Administrative and Government Law

What Is a Surety Bond in Florida and Who Needs One?

Understand Florida surety bonds: their purpose, types, acquisition, and how claims are handled for compliance and protection.

A surety bond in Florida is a three-party agreement that provides a financial guarantee, ensuring that one party fulfills specific obligations to another. This arrangement safeguards against potential financial losses if the obligated party fails to meet their commitments. Many professions and businesses in Florida are required to obtain these bonds to operate legally and protect the public.

Understanding the Fundamentals of a Surety Bond

A surety bond involves three parties: the Principal, the Obligee, and the Surety. This financial guarantee is distinct from traditional insurance. The Principal is the individual or business required to obtain the bond, promising to fulfill certain duties or adhere to regulations. The Obligee is the entity requiring the bond, often a government agency, which is protected by the bond. The Surety is the company that issues the bond, providing a financial backstop if the Principal fails to meet their obligations.

The Surety vouch for the Principal, agreeing to pay the Obligee if the Principal defaults. However, unlike insurance, the Principal is ultimately responsible for reimbursing the Surety for any claims paid out. This structure ensures accountability and protects against financial harm caused by the Principal’s non-compliance or misconduct.

Key Types of Surety Bonds in Florida

Florida mandates various types of surety bonds across different industries to ensure compliance and protect consumers.
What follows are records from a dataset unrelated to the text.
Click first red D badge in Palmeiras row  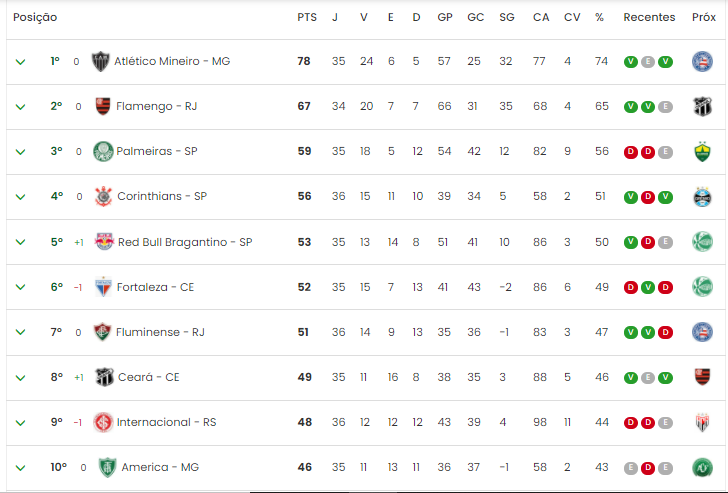coord(630,152)
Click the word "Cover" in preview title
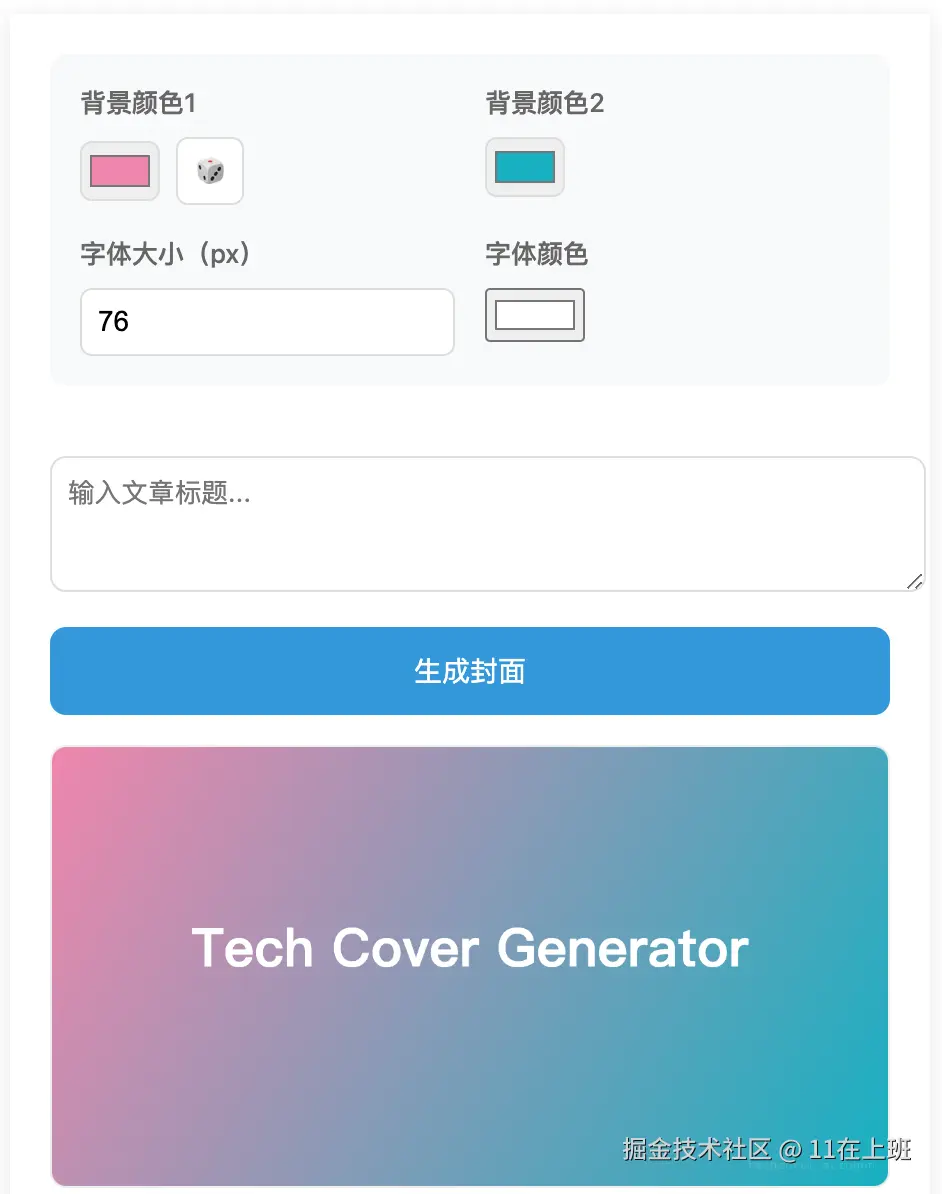The image size is (942, 1194). (405, 948)
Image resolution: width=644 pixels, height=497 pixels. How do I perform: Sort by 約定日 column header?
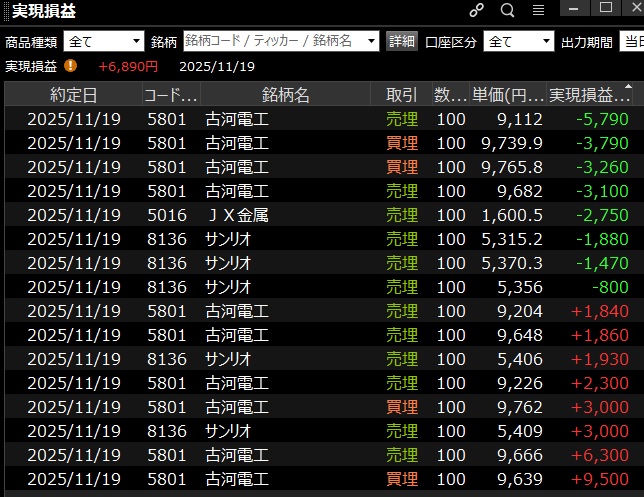74,95
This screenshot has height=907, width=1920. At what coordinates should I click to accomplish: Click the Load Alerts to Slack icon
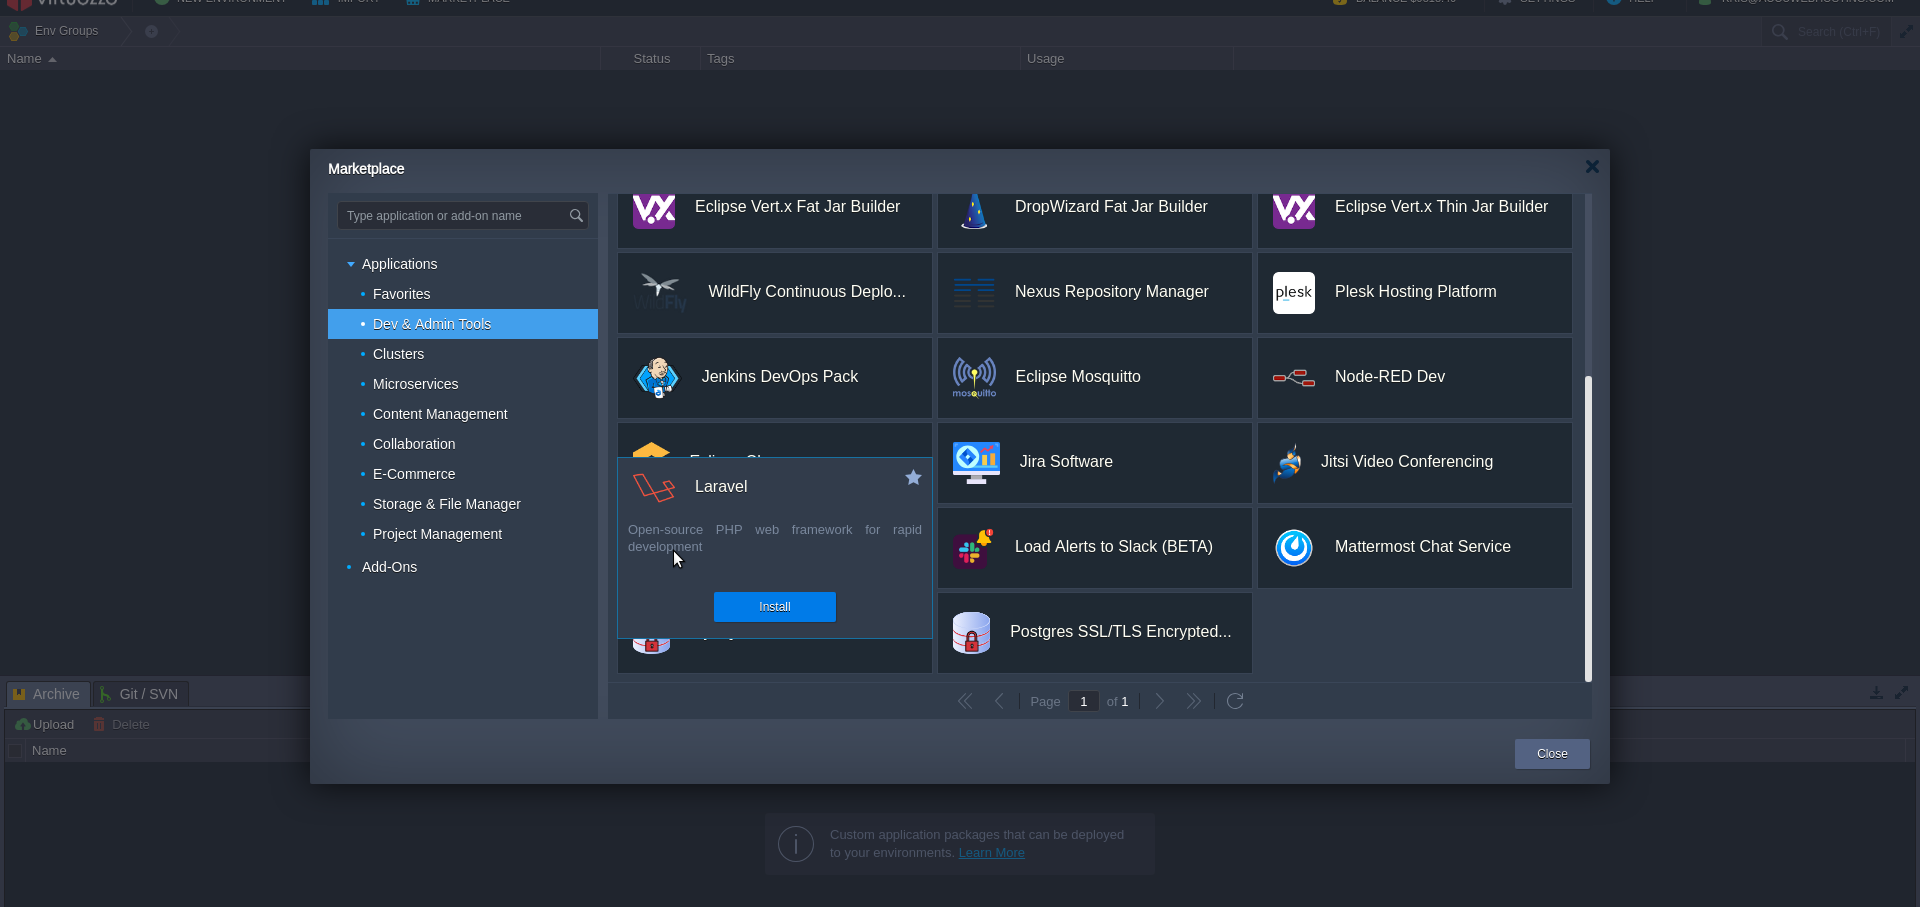pos(973,548)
Contractor license bonds are common and are governed by Florida Statutes Chapter 489. Bond amounts for contractors range from $5,000 to $20,000, varying by license division and financial responsibility course completion.

Auto dealer bonds are a common type, required by the Florida Department of Highway Safety and Motor Vehicles (FLHSMV) for those selling three or more vehicles annually. Florida Statutes Chapter 320 mandates a $25,000 bond for most motor vehicle dealers, ensuring compliance with vehicle sales laws and protecting consumers from fraudulent practices. Probate bonds are required for personal representatives managing an estate, as outlined in Florida Statutes Section 733, to protect beneficiaries from mismanagement. The bond amount is determined by the probate court based on estate value and asset type.

Notary bonds are also required in Florida, with traditional notaries needing a $7,500 bond and remote online notaries a $25,000 bond, as per Florida Statute 117. These bonds ensure notaries adhere to state laws and protect the public. Other bonds include those for collection agencies, public adjusters, and sellers of travel, each with specific requirements.

How to Secure a Surety Bond in Florida

Obtaining a surety bond in Florida involves several steps, beginning with identifying the specific bond required for your profession or activity. This information is provided by the entity mandating the bond, such as a state agency or licensing board. Once the bond type is determined, complete an application with a reputable surety company authorized to operate in Florida.

The application requires submitting personal and business financial information, including credit history. The surety company conducts an underwriting review to assess the risk of issuing the bond. Factors influencing the bond’s cost, or premium, include the bond amount, applicant’s creditworthiness, and bond type. A strong credit score might result in a premium as low as 1% of the bond amount, while a lower score could lead to a premium closer to 15%. After approval, the premium is paid, and the bond is issued for filing with the appropriate agency.

Navigating a Surety Bond Claim

If a Principal fails to meet obligations, the Obligee or an injured party can file a claim against the surety bond. The process begins with the injured party notifying the surety company, detailing the Principal’s non-compliance with the bond’s terms. The surety company investigates the claim to verify its validity, reviewing the bond agreement and evidence of non-compliance.

If the claim is valid, the surety company pays the Obligee up to the bond’s penal sum, which is the maximum financial coverage. For example, a $25,000 motor vehicle dealer bond means the surety pays up to $25,000. The Principal must then reimburse the surety for the claim amount paid, plus any additional costs incurred during the claims process. This repayment ensures the Principal remains accountable and maintains the integrity of the surety bond system.